What a mess.

Thread Starter

robp1956

Joined Jun 12, 2026
64
What is it you see in those pictures? I see some bad soldering.

Who is “he” and what is “hooked up backwards?”
He is a friend and he hooked up the fish finder with 24 Volts backwards he attempted to fix the power cable into the device and when he brought it to me I saw that the red wire was attached to the black wire and then he hooked the thing up. Maximum voltage according to the manufacturer is recommended 12V but not to exceed 20V. 24volts hooked into the power rail backwards took out that inductor and it looks like the 2caps right by it. Further along that same track there are a couple of transistors not reading correctly in circuit or out. there is no schematic for the unit anywhere so tracing down the problem is way beyond what I wish to do. I don't think it can easily be fixed. forgetting the fact that it's all SMD parts and there is a processor also fed by that 12 volt line and it could also be effected. that black bubble in the photo used to be an inductor and it's twin I think on the other side. together I think they form a protection circuit on the input. but he exceeded the design expectations of the maker.
 

WBahn

Joined Mar 31, 2012
32,942
Okay. So what is it he is expecting you to do? Fix it?

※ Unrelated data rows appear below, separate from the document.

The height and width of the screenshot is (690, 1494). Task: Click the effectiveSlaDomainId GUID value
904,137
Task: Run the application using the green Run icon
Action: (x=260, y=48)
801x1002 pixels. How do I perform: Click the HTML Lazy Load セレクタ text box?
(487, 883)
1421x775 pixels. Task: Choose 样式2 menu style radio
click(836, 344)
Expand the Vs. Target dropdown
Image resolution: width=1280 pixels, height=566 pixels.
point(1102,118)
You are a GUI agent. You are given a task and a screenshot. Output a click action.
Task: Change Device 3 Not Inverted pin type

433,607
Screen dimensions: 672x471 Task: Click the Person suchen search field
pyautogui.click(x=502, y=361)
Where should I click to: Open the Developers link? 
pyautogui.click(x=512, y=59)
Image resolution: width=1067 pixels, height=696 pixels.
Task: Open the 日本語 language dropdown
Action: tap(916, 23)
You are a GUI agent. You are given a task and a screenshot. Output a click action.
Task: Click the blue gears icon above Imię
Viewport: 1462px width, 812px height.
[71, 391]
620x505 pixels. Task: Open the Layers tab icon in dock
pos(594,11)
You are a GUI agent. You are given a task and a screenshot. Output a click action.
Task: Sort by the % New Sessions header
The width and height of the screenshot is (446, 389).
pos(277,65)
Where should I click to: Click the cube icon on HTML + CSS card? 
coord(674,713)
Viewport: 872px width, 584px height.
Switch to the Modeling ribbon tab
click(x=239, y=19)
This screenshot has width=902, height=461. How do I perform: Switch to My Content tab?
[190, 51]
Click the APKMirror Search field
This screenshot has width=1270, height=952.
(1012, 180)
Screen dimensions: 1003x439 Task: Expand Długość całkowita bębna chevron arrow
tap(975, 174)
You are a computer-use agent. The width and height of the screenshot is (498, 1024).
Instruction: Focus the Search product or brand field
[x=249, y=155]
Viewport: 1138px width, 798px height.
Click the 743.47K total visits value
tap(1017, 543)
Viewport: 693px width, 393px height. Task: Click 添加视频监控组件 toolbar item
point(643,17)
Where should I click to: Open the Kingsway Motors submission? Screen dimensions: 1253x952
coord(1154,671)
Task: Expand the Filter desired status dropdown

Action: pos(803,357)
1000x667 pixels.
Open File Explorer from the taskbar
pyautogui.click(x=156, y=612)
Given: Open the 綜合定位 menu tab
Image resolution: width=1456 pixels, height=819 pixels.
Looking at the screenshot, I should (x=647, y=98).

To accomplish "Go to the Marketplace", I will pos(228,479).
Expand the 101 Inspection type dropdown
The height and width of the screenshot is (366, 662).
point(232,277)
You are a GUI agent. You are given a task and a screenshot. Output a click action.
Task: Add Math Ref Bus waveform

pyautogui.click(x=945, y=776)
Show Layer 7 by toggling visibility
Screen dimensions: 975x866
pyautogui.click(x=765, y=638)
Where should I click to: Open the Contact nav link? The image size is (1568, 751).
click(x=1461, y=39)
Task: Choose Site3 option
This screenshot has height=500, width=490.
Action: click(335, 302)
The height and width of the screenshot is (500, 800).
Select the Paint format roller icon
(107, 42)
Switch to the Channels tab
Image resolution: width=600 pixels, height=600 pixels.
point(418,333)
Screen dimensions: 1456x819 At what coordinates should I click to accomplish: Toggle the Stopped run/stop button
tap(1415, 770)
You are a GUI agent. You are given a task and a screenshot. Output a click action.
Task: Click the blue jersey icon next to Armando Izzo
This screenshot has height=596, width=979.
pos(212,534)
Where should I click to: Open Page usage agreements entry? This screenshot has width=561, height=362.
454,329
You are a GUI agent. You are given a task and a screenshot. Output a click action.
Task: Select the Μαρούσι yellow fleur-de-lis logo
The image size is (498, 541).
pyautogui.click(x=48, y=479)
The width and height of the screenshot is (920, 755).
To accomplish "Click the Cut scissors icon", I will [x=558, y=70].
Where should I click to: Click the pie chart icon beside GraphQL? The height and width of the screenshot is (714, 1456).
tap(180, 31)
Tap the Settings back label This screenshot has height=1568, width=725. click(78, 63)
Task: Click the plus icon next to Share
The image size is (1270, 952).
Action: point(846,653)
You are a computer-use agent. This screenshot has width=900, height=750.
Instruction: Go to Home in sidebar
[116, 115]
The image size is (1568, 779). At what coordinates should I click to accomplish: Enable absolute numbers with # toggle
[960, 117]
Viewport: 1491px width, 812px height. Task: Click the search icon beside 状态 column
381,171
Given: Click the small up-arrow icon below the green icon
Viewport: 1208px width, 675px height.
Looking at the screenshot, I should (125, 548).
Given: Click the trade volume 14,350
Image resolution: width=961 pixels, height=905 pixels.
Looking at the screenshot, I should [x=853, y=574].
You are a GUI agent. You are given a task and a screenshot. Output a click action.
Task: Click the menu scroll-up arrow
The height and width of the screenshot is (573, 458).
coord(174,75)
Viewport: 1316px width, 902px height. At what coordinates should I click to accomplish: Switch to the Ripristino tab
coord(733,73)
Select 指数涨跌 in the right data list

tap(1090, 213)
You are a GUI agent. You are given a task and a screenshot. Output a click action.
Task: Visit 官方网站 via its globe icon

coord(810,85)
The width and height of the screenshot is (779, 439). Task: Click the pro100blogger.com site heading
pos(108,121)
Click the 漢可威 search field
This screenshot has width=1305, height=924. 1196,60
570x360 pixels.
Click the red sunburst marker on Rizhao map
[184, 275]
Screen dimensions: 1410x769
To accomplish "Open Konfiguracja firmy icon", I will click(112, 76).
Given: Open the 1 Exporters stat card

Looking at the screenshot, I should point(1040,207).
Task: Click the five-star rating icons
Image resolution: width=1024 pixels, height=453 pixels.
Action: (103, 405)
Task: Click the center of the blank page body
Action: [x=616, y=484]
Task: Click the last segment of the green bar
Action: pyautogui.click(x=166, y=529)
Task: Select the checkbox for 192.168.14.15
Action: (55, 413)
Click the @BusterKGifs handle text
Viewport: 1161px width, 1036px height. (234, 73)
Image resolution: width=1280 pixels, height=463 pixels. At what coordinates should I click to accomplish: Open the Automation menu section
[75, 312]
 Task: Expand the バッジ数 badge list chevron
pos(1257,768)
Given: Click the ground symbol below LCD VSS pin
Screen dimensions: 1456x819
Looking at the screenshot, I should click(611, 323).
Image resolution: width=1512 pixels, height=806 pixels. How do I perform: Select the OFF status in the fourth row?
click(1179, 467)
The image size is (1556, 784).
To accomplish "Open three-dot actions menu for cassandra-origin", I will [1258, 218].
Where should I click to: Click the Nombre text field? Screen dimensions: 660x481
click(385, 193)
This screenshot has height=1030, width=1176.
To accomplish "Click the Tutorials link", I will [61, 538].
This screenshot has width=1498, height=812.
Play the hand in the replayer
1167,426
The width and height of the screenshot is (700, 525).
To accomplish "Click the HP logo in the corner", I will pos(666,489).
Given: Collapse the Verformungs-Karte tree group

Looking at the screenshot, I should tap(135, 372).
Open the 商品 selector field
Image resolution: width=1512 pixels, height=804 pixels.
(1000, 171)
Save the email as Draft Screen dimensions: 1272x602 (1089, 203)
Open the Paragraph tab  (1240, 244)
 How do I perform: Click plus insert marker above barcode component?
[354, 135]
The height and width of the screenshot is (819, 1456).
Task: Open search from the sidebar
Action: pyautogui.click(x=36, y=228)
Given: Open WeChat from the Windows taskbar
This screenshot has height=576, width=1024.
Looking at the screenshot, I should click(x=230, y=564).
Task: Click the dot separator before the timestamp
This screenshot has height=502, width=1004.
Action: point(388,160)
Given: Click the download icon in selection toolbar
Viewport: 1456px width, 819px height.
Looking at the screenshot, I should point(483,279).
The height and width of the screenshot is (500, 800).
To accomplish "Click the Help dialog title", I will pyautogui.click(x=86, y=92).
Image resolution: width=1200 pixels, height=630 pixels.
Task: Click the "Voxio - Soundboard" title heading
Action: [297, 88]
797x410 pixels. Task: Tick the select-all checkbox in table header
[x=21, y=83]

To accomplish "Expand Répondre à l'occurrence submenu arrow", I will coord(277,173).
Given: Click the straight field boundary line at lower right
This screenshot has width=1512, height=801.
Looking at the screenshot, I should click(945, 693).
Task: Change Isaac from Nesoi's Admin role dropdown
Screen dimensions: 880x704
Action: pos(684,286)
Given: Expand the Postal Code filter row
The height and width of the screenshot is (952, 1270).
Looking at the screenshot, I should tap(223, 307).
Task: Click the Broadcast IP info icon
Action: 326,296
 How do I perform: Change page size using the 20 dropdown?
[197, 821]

Tell your friend to get another one and consider the cost of this one tuition for a valuable lesson (also known as stupid tax), namely don't apply power to things backwards.
 

BobTPH

Joined Jun 5, 2013
11,566
Okay. So what is it he is expecting you to do? Fix it?

Tell your friend to get another one and consider the cost of this one tuition for a valuable lesson (also known as stupid tax), namely don't apply power to things backwards.
And not at double the specified voltage.
 

Thread Starter

robp1956

Joined Jun 12, 2026
64
And not at double the specified voltage.
Yea that's what I told him. He asked me to try so I took it apart and looked at the damage and said you need a new one. If I could find schematics for it I may just give it a shot. but the company never produced a public schematic for the unit and much of the design is proprietary and I'm not an engineer so reverse engineering is out of my ballpark. So I am not even going to try.